With a goal of further democratizing big data analytics by making traditionally complex tasks easy, Datameer recently introduced Datameer 6 to enable a new class of data-driven business analysts.
The latest version of the Datameer big data analytics platform also features a new user interface (UI) on the front end and a future-proofed back end that now supports Apache Spark.
The enhanced UI delivers a new user experience that enables users to move fluidly between the various steps of working with data—from integration to preparation, analytics and visualization.
"On the user interface, we've totally modernized the look and feel of the product and done a lot to make the data the star of the show," said Andrew Brust, senior director of market strategy and intelligence at Datameer, in an interview with eWEEK. "Changes to font family, size, colors and layout mean that the data stands out and the rest of the user interface—including toolbar buttons, inspectors and dialogs—are unobtrusive and play their appropriate supporting roles."
Moreover, ease of use is becoming more important for business analysts who are overwhelmed with growing data complexity, said John L. Myers, senior analyst of business intelligence at Enterprise Management Associates.
"I was really impressed with the improved ability within the Datameer platform to allow someone doing data discovery to ‘move into and out of' data discovery components almost at will," Myers told eWEEK.
Having used multiple platforms for discovery and analytics, Myers lauded the Datameer 6 platform's ability to present data configuration information alongside of data profiling and analysis "tabs" without trying to remember where that configuration is. In many platforms, this represents a "restart" to the data discovery/analysis process. Datameer provides this visibility and configuration within a single view via multiple tabs, as opposed to attempting to find the beginning of a data flow and returning.
"If you have ever built a complex data discovery process, you know this is removes barriers to quick exploration adjustments and often progress toward your ultimate analytical goals," Myers said.
"For user experience (UX) we've added Context Tabs, which let the user easily shuttle back and forth between data management, prep, analysis, visualization and more," Brust said.
This UX reinforces the company's philosophy that data ingest, prep, transformation, analysis and visualization are iterative and reciprocal, rather than linear or even strictly cyclical, he noted. Users can—and should be able to—move laterally and iteratively in the order that most suits them and their train of thought.
"The flow is clearly more natural in Datameer 6," said Tony Baer, principal analyst at Ovum. "That said, I'd like to see more enhancements, like right-clicking to show the lineage of derived data sets."
Traditionally, the analytics process requires either specialized tools for each step that depend on different users and skill sets, or end-to-end-tools that require sequential workflows, Datameer said.
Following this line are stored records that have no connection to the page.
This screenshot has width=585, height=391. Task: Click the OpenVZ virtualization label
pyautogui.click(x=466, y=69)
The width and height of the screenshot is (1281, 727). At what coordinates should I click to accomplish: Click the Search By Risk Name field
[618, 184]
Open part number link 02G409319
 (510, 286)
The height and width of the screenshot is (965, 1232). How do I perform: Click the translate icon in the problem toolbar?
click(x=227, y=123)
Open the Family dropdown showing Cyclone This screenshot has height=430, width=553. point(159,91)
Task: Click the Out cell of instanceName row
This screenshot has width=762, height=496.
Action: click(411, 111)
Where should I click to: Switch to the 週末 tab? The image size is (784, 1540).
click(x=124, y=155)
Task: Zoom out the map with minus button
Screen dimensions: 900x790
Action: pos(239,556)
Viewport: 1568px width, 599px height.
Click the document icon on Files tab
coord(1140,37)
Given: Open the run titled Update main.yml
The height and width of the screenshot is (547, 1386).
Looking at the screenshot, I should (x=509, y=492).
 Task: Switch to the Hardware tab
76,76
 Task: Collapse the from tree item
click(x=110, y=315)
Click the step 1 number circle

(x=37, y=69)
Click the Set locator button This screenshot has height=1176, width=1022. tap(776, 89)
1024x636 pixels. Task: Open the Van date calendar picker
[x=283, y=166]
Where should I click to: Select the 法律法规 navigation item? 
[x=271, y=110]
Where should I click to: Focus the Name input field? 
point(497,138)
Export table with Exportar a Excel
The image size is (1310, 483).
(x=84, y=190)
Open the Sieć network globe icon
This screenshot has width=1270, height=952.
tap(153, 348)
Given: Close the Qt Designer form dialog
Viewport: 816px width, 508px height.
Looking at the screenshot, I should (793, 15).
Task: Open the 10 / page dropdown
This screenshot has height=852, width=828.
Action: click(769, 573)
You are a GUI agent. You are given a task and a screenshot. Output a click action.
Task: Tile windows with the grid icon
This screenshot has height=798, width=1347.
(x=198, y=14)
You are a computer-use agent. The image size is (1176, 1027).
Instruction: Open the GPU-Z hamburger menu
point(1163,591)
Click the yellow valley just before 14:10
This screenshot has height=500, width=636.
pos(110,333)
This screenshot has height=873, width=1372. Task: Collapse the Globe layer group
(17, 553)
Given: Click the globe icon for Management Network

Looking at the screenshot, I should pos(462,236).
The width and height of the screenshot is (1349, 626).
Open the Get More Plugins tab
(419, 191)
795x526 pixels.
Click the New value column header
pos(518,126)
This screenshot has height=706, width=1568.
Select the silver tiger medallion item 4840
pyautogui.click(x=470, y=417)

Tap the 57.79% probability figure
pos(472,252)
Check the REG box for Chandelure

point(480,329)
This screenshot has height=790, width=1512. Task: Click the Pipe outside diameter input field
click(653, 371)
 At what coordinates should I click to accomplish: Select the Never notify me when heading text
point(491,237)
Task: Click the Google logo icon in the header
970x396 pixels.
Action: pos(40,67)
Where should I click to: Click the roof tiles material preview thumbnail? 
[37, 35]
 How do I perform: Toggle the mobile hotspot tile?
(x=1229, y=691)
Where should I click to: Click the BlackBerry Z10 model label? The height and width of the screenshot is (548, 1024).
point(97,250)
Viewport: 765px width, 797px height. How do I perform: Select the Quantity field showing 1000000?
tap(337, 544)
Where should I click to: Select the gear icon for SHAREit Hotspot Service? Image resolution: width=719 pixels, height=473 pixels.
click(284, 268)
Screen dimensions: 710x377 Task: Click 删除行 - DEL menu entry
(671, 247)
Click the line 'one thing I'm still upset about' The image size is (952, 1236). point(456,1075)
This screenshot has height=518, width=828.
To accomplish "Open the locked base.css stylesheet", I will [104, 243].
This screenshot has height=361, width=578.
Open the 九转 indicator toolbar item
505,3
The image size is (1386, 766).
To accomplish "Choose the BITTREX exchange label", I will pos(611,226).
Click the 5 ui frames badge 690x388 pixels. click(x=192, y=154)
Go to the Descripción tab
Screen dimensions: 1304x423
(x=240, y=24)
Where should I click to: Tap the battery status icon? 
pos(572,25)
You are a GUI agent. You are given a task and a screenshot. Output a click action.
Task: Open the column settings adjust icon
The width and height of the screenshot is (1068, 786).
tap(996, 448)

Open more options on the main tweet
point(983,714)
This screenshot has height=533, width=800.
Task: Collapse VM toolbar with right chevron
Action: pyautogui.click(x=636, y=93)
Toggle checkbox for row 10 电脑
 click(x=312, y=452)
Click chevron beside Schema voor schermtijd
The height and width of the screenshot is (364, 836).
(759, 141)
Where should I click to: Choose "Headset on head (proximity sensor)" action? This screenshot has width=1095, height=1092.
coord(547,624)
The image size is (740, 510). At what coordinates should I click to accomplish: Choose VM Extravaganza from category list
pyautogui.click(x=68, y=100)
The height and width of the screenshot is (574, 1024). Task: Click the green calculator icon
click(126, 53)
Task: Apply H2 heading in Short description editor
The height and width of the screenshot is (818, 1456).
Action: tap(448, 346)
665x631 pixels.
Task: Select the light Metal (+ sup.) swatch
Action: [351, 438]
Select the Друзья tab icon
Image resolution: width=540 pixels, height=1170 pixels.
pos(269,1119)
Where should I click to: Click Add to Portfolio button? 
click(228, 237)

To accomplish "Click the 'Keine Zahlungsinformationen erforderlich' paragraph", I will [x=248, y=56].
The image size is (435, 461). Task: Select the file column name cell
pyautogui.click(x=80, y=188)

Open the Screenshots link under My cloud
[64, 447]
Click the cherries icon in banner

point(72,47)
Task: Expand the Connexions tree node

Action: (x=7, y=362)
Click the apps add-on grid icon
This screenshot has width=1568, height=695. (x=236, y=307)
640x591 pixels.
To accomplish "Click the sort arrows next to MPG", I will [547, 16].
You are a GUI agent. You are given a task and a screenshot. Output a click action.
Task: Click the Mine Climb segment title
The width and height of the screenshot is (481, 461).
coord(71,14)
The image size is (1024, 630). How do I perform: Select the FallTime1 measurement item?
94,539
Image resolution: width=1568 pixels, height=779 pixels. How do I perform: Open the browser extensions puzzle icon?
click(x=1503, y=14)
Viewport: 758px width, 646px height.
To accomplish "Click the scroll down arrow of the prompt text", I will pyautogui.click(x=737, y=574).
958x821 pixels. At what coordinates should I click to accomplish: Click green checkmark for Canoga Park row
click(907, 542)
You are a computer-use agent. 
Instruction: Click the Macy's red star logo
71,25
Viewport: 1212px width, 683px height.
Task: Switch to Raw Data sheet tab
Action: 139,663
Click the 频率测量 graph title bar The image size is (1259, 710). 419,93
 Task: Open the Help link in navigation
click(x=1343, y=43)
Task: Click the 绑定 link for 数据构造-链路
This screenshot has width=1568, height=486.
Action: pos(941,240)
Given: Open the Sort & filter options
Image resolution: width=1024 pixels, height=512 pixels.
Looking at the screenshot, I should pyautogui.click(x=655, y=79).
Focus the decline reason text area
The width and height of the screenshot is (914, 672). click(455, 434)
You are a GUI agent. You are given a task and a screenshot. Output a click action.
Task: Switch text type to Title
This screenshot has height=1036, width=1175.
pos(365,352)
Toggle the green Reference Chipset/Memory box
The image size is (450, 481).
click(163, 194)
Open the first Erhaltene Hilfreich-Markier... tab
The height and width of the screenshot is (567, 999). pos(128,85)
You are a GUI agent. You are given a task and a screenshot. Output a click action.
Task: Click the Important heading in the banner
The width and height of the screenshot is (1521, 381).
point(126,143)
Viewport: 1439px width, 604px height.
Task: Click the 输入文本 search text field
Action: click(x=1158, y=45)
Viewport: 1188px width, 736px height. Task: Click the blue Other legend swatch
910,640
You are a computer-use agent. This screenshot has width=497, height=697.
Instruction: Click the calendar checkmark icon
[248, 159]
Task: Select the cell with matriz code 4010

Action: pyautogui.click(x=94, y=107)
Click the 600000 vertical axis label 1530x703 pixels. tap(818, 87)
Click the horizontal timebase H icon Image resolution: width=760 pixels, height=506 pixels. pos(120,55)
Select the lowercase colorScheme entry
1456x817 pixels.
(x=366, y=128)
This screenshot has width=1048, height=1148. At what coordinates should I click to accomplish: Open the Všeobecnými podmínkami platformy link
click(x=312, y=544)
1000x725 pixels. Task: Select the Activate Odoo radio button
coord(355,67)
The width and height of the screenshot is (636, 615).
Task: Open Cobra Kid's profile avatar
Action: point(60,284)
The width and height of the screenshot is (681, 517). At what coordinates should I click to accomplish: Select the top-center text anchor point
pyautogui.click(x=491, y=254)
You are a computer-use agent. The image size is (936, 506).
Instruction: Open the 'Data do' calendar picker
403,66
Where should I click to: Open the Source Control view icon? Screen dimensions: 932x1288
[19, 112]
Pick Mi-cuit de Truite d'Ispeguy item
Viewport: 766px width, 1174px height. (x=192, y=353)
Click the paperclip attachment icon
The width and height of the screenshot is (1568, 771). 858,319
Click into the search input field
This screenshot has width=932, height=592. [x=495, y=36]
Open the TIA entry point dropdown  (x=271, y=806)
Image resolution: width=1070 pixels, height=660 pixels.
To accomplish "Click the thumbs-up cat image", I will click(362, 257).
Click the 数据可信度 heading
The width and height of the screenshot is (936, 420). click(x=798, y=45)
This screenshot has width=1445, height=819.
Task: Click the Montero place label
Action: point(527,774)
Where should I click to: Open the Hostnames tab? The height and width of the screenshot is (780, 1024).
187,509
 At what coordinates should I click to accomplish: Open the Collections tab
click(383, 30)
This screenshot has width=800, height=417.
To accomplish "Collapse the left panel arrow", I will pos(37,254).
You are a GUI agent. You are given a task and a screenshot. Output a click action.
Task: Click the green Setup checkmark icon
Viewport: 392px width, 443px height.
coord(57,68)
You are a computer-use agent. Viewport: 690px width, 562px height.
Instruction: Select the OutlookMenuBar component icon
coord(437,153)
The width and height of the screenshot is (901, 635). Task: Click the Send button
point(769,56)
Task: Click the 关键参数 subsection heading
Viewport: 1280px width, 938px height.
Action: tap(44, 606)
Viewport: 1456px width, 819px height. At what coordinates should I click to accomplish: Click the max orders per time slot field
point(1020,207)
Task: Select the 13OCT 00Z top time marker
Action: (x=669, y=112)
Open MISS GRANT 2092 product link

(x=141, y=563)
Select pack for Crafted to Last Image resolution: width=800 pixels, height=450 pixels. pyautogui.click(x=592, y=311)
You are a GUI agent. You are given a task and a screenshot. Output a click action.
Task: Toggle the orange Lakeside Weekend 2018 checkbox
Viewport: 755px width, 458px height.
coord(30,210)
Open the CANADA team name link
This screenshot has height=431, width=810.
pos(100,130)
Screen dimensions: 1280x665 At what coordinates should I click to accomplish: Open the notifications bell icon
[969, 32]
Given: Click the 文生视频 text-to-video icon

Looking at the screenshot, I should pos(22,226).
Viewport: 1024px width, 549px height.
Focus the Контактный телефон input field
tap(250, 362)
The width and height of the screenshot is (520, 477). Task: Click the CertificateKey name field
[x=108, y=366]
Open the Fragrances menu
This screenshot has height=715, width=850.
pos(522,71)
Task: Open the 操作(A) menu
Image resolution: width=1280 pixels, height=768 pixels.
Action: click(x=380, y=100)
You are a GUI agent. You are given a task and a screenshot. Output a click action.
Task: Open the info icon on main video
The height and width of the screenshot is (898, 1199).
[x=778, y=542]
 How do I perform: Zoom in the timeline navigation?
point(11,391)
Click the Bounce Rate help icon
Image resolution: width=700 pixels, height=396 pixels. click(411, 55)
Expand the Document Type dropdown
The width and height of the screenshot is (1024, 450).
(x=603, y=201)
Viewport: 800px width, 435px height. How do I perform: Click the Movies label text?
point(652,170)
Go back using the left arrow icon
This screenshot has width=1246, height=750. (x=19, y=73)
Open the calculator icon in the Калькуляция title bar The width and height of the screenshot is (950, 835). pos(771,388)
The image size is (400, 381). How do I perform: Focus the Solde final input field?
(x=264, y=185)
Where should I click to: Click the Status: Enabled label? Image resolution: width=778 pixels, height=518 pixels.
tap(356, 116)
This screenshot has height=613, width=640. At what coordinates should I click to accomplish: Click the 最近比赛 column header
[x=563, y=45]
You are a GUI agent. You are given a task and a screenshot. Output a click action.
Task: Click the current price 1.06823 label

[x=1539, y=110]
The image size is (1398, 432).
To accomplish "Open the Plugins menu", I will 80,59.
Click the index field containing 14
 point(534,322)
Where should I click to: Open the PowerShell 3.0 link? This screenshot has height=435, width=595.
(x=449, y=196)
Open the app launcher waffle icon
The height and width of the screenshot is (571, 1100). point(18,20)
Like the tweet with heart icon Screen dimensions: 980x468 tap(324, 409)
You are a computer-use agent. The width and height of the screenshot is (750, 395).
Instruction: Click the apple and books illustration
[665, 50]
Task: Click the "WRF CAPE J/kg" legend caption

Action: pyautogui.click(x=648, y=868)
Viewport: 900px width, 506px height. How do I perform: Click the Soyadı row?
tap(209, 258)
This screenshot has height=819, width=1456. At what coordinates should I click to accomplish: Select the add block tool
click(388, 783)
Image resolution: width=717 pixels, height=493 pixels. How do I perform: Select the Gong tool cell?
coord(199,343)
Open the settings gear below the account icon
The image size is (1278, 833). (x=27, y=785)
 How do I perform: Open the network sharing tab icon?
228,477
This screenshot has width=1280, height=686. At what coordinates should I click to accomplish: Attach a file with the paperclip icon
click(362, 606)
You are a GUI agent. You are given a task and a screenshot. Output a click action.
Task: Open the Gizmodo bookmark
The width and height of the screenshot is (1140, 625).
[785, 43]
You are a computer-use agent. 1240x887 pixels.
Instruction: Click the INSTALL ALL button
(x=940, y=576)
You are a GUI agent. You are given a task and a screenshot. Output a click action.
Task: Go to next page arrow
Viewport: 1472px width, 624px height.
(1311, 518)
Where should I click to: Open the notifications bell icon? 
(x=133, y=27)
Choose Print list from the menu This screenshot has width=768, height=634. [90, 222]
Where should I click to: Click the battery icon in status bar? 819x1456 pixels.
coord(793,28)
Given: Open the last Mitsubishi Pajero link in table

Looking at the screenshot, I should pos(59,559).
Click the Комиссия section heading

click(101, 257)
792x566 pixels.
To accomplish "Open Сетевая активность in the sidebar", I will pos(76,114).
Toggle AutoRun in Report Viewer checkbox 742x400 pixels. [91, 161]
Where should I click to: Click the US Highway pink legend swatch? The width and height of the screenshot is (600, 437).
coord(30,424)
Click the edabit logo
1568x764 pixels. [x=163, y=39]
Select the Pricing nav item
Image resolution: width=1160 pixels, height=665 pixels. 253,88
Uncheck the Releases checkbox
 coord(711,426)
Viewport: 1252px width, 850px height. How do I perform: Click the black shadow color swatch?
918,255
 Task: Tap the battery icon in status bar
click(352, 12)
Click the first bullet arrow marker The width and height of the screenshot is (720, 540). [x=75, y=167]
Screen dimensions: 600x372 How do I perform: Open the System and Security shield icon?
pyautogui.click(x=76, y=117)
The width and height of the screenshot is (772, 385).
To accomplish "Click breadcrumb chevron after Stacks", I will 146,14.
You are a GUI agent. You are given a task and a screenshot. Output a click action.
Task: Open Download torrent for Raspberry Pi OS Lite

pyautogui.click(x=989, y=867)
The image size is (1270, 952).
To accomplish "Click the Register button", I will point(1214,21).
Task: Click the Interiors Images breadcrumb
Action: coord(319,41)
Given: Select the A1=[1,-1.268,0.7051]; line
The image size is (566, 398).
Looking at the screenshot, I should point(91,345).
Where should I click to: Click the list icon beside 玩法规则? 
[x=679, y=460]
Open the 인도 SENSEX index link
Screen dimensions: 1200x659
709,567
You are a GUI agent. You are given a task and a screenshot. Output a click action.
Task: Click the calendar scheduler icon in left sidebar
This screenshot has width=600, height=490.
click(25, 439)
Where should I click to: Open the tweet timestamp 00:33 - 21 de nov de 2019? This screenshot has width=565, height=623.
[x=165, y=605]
"It's not enough to just get data analytics in the hands of business users—it has to be extremely easy to use," said Stefan Groschupf, CEO of Datameer, in a statement. "The user experience has to engage them with their work and the goals of the company and the back end needs to handle all of the heavy lifting while removing the technical complexity."
Datameer 6 also introduced the addition of Spark to its patent-pending Smart Execution technology, which automatically selects the best processing framework for every single job while abstracting complexity from the end user, Brust said. This addition ensures the fastest processing time and allows the user to focus on the business rather than the underlying technology.
"This means that in addition to MapReduce, Apache Tez and our own single-node in-memory engine for small jobs, the analyses in Datameer workbooks can be executed on Spark, which works really well for a great number of workloads," Brust said. "Unlike most other products that support Spark, however, we have access to other engines as well and Smart Execution will use cost-based optimization to determine which engine or combination of engines will work best for a given job."
What this also means is that should some other execution framework come along and unseat Spark in the future, Datameer can integrate it into the Smart Execution platform and customers will be able to run their workbooks on it, including the workbooks they are building today, Brust added. So not only are they getting the power of Spark, but they also are getting execution optimization and future-proofing, freeing them to focus on their analytics work instead of deliberating which execution framework to run it on.
"The other part of the Datameer 6 features that I like is the architectural choice to include multiple processing engines in the Datameer processing optimizer," Myers said. "There is no one single processing engine that can meet all the requirements of analytical workloads. Using multiple engines on a single dataset without having an analyst move between applications or configurations saves time and continues to remove barriers to the data discovery/analytical process."